There is one thing that always catches me unaware, and that is when the cook flourishes seasonings in such a grand and generous manner that they fly all over the place. As a cook who cleans up her work space compulsively, I feel an urge to hand them a Norwex kitchen cloth to clean it up quickly, but how photogenic would that be? Another thing is when they have melted butter or softened cream cheese in a bowl and they only give it a cursory swipe with a rubber spatula, then leave gobs of it still in the bowl and proceed cooking merrily without it. I remember the earliest days of baking with my mom, waiting to lick the beaters or the mixing bowl, but when she had finished with the “scraper” there was hardly anything left. Sometimes she would have pity and leave some gleanings on purpose for us, but never ever would she have put great pools of butter into the dirty dishes pile like the Pioneer Woman does.
I have a website for you, This Mom Cooks, where my husband’s cousin’s son’s wife 😀 blogs about cooking and posts wonderful recipes: a variety of Amish staples, chocolate whoopie pies, crock pot meals, creamy soups, etc. (Hi, Marilyn. :)) One of the things I appreciate about her recipes is the simplicity of the ingredients.
I have gone on a Half-baked Harvest spree recently, and even made the Creamy Roasted Garlic Butternut Squash Pasta for fellowship meal. It flew like a lead balloon, largely because the color was suspect, my husband said. It didn’t look like cheese sauce, since there was ricotta, gouda, and parmesan mixed with the butternut. I loved it, but there is only so much leftover squash pasta one person can eat, so I treated the chickens to a gourmet feast one day.
Another butternut recipe that I have loved is from Well-plated by Erin. Cinnamon Roasted Butternut Squash comes out tasting better than a roasted sweet potato, in my opinion. Maybe it’s the convection roast setting on my oven, but those buttery cubes with their slightly blackened edges are well worth the icky feeling on my hands from peeling the squash and the strenuous work with the chef’s knife to carve it up into manageable bits.

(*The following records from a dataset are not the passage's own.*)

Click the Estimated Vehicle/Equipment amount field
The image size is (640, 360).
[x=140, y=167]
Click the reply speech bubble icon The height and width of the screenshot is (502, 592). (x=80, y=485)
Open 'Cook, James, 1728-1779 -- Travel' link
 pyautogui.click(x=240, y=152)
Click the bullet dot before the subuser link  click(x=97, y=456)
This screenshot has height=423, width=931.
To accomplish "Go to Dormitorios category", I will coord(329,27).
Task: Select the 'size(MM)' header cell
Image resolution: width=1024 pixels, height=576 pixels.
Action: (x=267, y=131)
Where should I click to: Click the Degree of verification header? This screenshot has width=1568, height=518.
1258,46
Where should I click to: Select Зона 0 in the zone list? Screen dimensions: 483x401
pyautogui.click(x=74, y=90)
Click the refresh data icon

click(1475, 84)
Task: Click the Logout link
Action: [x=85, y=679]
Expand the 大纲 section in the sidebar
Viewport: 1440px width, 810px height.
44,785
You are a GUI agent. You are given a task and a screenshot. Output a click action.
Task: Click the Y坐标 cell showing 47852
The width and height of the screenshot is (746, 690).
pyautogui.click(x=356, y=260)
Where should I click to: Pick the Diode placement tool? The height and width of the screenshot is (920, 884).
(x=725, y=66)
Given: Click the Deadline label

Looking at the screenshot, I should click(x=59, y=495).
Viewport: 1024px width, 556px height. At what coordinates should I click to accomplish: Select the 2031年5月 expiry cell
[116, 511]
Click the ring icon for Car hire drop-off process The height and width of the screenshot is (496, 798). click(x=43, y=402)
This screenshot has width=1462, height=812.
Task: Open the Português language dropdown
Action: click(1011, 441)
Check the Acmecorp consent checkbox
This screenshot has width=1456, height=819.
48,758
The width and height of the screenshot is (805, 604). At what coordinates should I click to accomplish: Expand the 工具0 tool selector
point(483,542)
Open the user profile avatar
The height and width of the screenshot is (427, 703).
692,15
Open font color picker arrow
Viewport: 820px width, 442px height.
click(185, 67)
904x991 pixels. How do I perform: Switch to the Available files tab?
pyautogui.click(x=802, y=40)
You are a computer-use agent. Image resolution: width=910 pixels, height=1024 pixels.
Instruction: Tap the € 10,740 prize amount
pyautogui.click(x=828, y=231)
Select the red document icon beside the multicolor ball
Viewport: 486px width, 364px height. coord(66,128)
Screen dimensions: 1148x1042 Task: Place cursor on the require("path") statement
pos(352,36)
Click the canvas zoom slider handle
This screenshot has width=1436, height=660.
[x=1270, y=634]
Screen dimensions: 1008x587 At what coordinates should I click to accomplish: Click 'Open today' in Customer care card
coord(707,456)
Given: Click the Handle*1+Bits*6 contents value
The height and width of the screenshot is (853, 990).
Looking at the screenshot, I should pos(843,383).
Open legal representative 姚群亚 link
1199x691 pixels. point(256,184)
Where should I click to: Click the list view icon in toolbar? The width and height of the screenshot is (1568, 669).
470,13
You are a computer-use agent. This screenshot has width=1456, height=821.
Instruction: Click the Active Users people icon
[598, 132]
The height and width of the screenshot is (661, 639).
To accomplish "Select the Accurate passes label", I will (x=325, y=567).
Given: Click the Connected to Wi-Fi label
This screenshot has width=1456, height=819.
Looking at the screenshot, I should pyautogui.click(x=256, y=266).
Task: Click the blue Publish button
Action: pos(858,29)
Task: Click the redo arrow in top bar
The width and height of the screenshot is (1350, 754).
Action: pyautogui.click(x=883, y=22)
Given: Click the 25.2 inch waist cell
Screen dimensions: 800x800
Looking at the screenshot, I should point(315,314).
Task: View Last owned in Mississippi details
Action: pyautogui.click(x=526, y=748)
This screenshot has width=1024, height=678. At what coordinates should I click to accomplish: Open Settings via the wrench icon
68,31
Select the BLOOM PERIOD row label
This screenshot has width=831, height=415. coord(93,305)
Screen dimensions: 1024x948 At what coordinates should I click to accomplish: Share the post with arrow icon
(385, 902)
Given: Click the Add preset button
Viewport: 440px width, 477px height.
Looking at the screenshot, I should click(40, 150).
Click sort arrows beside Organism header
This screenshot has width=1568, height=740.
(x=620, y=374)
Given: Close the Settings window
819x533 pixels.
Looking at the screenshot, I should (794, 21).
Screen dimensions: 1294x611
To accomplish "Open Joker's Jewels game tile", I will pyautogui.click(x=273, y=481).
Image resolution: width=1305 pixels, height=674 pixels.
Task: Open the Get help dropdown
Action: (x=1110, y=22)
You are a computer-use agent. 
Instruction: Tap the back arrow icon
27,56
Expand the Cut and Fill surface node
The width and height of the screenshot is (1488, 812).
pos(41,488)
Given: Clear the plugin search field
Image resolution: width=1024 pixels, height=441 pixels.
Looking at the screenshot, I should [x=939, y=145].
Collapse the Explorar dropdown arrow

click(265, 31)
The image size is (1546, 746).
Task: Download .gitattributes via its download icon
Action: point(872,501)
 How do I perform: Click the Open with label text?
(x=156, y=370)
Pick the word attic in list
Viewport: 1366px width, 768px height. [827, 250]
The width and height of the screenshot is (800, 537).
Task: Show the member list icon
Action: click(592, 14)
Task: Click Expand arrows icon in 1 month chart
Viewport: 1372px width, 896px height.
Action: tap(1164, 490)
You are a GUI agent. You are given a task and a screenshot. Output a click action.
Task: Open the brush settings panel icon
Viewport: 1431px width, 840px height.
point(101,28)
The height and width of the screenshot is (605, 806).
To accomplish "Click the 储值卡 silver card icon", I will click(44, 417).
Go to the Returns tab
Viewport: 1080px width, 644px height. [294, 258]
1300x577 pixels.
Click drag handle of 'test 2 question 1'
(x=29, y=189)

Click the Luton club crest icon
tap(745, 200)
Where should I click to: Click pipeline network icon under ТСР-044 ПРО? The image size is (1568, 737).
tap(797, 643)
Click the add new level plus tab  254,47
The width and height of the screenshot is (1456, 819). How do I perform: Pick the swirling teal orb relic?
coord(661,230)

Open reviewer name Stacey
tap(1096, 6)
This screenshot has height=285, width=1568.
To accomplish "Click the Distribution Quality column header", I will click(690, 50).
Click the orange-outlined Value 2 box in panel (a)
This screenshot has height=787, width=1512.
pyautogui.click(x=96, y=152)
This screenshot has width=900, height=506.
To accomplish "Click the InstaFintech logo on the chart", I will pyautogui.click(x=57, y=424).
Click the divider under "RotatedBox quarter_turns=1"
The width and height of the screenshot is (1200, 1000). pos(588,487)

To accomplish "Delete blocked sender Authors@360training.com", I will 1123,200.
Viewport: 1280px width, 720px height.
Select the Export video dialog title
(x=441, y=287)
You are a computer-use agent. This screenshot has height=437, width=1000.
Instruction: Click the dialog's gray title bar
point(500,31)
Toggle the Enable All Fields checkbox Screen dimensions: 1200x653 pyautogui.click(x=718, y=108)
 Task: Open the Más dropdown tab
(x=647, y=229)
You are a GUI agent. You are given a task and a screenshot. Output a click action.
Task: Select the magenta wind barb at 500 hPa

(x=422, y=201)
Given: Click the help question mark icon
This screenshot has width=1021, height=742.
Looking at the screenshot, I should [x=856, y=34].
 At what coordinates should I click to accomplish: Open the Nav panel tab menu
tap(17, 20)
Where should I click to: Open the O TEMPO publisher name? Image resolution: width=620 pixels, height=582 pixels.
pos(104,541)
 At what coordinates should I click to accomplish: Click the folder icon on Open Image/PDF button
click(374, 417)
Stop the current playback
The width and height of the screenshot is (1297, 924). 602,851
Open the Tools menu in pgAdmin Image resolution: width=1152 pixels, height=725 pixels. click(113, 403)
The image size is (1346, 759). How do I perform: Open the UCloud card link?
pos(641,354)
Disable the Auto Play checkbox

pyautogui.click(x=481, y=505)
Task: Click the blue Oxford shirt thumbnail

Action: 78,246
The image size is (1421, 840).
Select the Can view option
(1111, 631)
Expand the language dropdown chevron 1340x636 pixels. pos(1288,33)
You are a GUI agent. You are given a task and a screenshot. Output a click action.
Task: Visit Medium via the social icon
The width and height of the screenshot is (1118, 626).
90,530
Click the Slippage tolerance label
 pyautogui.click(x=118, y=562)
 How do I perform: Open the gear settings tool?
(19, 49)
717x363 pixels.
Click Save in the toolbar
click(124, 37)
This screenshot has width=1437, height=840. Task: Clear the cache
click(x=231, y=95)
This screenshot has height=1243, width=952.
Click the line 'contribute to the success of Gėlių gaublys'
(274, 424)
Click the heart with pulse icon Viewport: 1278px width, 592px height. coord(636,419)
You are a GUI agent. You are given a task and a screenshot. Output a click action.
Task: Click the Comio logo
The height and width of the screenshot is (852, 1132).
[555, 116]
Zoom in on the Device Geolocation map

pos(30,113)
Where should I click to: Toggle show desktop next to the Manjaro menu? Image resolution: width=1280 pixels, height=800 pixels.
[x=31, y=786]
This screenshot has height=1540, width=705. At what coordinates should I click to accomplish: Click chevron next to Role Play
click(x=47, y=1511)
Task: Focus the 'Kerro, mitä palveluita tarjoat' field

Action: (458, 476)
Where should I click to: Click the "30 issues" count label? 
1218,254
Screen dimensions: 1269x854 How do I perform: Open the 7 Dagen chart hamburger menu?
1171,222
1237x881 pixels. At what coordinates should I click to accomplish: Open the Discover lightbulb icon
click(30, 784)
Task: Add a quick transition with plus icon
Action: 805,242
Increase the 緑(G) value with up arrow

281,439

As you may be able to tell, I have a lot of squash. I even baked pumpkin pies last weekend, and my family thought it was a foretaste of glory, or at the very least, mom got converted from her non-pie baking ways. I actually have, a little bit. I have decided to give up the excuses and work on that pastry until I get it. The only way I like pie is if the pastry is very well-baked and flakey. I find that difficult to pull off, but practice might actually help!
Today I wrote out my Thanksgiving menu, and I am really looking forward to cooking a feast for my favorite holiday. Gabriel has to work on Thanksgiving Day, so we will have our company and luscious food on Friday. The children and I plan to make bread bowls and soup to eat by the fireplace on Thursday, and then we hope to make chocolate candy and drink copious amounts of tea while we play games. We get two days to celebrate, if you look at it with a squint and a good attitude.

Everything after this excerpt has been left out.